France dismisses IS claim for Strasbourg Christmas bloodshed

The city reopened the market on Friday, with officials praising the massive public help and quick police reaction that led to the death of suspected shooter Cherif Chekatt late on Thursday.

STRASBOURG: France's interior minister on Friday dismissed a claim by the Islamic State group that it was responsible for a shooting spree at a Christmas market in Strasbourg after the gunman was shot dead by police, ending a 48-hour manhunt.

The city reopened the market on Friday, with officials praising the massive public help and quick police reaction that led to the death of suspected shooter Cherif Chekatt late on Thursday.

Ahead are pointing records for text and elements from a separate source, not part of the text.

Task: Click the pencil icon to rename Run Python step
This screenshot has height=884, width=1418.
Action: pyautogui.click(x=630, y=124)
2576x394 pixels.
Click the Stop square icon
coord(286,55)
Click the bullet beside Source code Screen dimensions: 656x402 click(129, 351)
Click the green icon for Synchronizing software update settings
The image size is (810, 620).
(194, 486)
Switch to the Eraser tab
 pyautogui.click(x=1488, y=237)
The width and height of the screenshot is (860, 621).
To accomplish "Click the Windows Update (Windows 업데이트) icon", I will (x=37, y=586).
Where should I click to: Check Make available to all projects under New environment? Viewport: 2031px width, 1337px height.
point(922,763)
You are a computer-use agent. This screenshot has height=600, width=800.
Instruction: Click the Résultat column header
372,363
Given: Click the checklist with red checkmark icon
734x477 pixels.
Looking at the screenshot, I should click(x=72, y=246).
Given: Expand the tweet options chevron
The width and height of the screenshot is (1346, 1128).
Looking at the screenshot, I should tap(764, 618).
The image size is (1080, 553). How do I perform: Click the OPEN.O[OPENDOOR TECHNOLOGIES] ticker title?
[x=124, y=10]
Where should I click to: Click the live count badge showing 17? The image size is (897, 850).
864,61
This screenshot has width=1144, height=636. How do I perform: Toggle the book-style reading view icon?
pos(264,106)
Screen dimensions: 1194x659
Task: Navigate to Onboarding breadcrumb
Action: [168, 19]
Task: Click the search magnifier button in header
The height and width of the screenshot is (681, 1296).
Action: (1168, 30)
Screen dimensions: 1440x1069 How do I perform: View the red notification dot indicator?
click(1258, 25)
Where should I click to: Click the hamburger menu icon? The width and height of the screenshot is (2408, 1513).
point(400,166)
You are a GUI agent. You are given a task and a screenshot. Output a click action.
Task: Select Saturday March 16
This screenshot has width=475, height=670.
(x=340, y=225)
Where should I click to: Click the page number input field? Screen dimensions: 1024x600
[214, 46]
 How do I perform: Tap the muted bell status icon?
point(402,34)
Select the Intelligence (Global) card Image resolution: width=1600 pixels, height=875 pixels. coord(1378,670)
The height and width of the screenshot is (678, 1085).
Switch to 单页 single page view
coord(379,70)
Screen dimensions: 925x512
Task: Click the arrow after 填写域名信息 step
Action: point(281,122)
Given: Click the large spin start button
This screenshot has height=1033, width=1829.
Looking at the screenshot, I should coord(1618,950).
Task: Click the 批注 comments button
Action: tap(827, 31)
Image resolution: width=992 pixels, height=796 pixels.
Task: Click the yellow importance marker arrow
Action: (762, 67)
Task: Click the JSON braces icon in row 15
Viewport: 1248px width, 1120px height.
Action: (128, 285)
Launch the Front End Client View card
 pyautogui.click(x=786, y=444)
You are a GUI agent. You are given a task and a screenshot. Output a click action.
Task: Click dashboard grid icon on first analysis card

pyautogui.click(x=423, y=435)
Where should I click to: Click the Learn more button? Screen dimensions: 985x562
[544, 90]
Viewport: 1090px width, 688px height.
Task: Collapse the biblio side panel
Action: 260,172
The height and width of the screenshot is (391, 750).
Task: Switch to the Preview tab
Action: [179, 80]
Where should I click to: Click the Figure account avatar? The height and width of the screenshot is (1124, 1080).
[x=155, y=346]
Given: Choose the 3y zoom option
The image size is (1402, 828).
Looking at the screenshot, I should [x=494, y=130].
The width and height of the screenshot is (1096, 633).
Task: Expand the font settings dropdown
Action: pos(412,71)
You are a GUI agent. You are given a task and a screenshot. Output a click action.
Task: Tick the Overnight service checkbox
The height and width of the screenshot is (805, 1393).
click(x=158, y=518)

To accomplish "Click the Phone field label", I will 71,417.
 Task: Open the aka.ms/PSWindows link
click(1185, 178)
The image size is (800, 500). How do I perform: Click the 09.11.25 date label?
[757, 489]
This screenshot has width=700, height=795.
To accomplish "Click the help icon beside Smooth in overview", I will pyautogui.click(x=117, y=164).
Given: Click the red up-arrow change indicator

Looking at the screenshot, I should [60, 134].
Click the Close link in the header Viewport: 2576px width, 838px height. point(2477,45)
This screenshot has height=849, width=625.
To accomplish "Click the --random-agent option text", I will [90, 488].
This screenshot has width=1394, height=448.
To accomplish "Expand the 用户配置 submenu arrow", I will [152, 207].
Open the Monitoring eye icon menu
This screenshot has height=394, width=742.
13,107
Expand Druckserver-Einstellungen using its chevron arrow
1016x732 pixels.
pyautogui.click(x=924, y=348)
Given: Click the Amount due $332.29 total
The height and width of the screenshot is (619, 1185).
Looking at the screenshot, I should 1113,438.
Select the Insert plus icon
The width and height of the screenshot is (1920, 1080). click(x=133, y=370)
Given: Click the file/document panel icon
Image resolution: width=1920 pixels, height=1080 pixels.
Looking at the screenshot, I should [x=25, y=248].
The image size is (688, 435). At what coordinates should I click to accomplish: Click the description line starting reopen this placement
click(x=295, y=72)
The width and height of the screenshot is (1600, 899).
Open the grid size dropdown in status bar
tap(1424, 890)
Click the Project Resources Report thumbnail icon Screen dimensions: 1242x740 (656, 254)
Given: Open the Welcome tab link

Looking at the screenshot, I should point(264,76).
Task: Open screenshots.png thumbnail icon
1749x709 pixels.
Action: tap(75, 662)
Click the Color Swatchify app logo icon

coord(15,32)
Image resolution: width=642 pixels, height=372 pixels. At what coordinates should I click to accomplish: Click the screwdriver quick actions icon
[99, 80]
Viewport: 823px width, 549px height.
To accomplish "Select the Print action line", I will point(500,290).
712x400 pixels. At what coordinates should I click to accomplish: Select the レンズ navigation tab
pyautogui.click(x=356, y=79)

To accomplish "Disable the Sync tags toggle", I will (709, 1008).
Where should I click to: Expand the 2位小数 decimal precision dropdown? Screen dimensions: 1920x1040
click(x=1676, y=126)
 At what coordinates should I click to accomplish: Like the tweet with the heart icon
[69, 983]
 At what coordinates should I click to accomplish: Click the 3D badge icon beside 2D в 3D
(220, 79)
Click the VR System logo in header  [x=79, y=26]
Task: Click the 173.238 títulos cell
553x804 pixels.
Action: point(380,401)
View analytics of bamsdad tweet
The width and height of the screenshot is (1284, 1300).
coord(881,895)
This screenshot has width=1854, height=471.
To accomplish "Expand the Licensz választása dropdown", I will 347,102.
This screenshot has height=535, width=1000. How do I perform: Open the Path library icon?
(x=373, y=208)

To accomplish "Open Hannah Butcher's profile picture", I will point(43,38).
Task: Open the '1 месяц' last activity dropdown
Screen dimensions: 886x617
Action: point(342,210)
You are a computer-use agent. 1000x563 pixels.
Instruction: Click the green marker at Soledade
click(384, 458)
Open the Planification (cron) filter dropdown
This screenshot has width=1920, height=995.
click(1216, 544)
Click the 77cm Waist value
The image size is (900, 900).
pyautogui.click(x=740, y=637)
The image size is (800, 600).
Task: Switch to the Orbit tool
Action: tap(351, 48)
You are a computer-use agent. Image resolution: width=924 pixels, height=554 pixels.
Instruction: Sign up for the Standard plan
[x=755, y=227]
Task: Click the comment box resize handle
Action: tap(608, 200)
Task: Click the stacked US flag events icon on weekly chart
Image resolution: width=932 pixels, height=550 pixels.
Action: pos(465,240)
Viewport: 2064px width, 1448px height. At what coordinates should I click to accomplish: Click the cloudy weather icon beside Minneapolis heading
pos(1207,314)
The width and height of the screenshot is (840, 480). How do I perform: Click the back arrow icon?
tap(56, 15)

He was tracked down at around 9:00 pm (local time) when a police patrol spotted him on a street in a district where he was last seen after Tuesday night's attack.

Around 800 people had called in tips to a hotline after the authorities released his name and photo Wednesday night, including two which France's anti-terror prosecutor Remy Heitz called "decisive" in finding Chekatt.

The information allowed police to home in on an area in the Neudorf neighbourhood, where he tried to escape into a building after being spotted by a patrol.

Unable to get in the door, he turned and shot at the three officers with a handgun when they tried to approach, two of whom returned fire and killed him, Heitz said at a press conference in Strasbourg.

Two more people were detained for questioning overnight, bringing to seven the number in custody, including Chekatt's parents and two brothers, Heitz said.

Police are now focusing their investigation on whether Chekatt had any help in carrying out his attack or while on the run, he added.

The lights on the market's towering Christmas tree were illuminated Friday for the first time since the attack, as Interior Minister Christophe Castaner visited with stall owners and the hundreds of security forces members on site.

He dismissed as "completely opportunistic" a Twitter post by the IS propaganda wing which claimed Chekatt, a career criminal with 27 convictions in four countries, was one of its "soldiers."

"We're dealing with a man who was consumed by evil," Castaner said.

Questions remain over how Chekatt was able to evade the tight security perimeter set up around the Strasbourg Christmas market which has long been a prime target for jihadist groups.

Around 500 police, security agents and soldiers control access at checkpoints on the bridges leading to the river island, a UN World Heritage site, that houses the market.

The goal is to "create a bubble with searches at the entry points," Mayor Roland Ries said after the attack, while regional government representative Jean-Luc Marx said he had not determined "any flaws in the security measures".

Many residents, however, were not convinced after Chekatt managed to slip through the controls with a handgun and a knife which he used to kill three people and injure 13.

"It doesn't surprise me," said Emeline, 38, who works in the city centre.

"You wear a heavy coat, put something in the bottom of your bag. You can bring in what you want."

France has been on high alert since the start of a wave of jihadist attacks in 2015, which prompted a threefold surge in the security budget for the market, to one million euros.

Chekatt, a 29-year-old Strasbourg native who lived in a rundown apartment block a short drive from the city centre, was flagged by French security forces in 2015 as a possible Islamic extremist.

But Defence Minister Florence Parly rejected criticism that Chekatt's presence on the country's so-called "S file" of extremists should have prompted a more proactive reaction from the authorities.

"You can't arrest someone just because you think he might do something," Parly told Radio Classique on Friday.

Strasbourg's deputy mayor Alain Fontanel admitted that despite patrols, plainclothes police, profilers and video surveillance, "the risks can be reduced, but not eliminated".

"We can't pat down and search everyone, only carry out random checks," he said, adding that huge lines at checkpoints would only create a new potential target for terrorists.

"Someone who wants to get in an area this big with a weapon can do it," he said.

Such reasoning was little comfort to the residents and tourists who flock to the Strasbourg market.

"We thought this would happen only in Nice or at the Bataclan, but here it is at home," said Sylvain, who works at another market in the city centre.

He was referring to a truck attack which killed scores of people at Bastille Day festivities in the French Riviera city of Nice in 2016, and the massacre in the capital's Bataclan concert hall in November 2015.

"I'm not going to forget this anytime soon. It's too painful.I'm not even sure I'm able to cry," he said.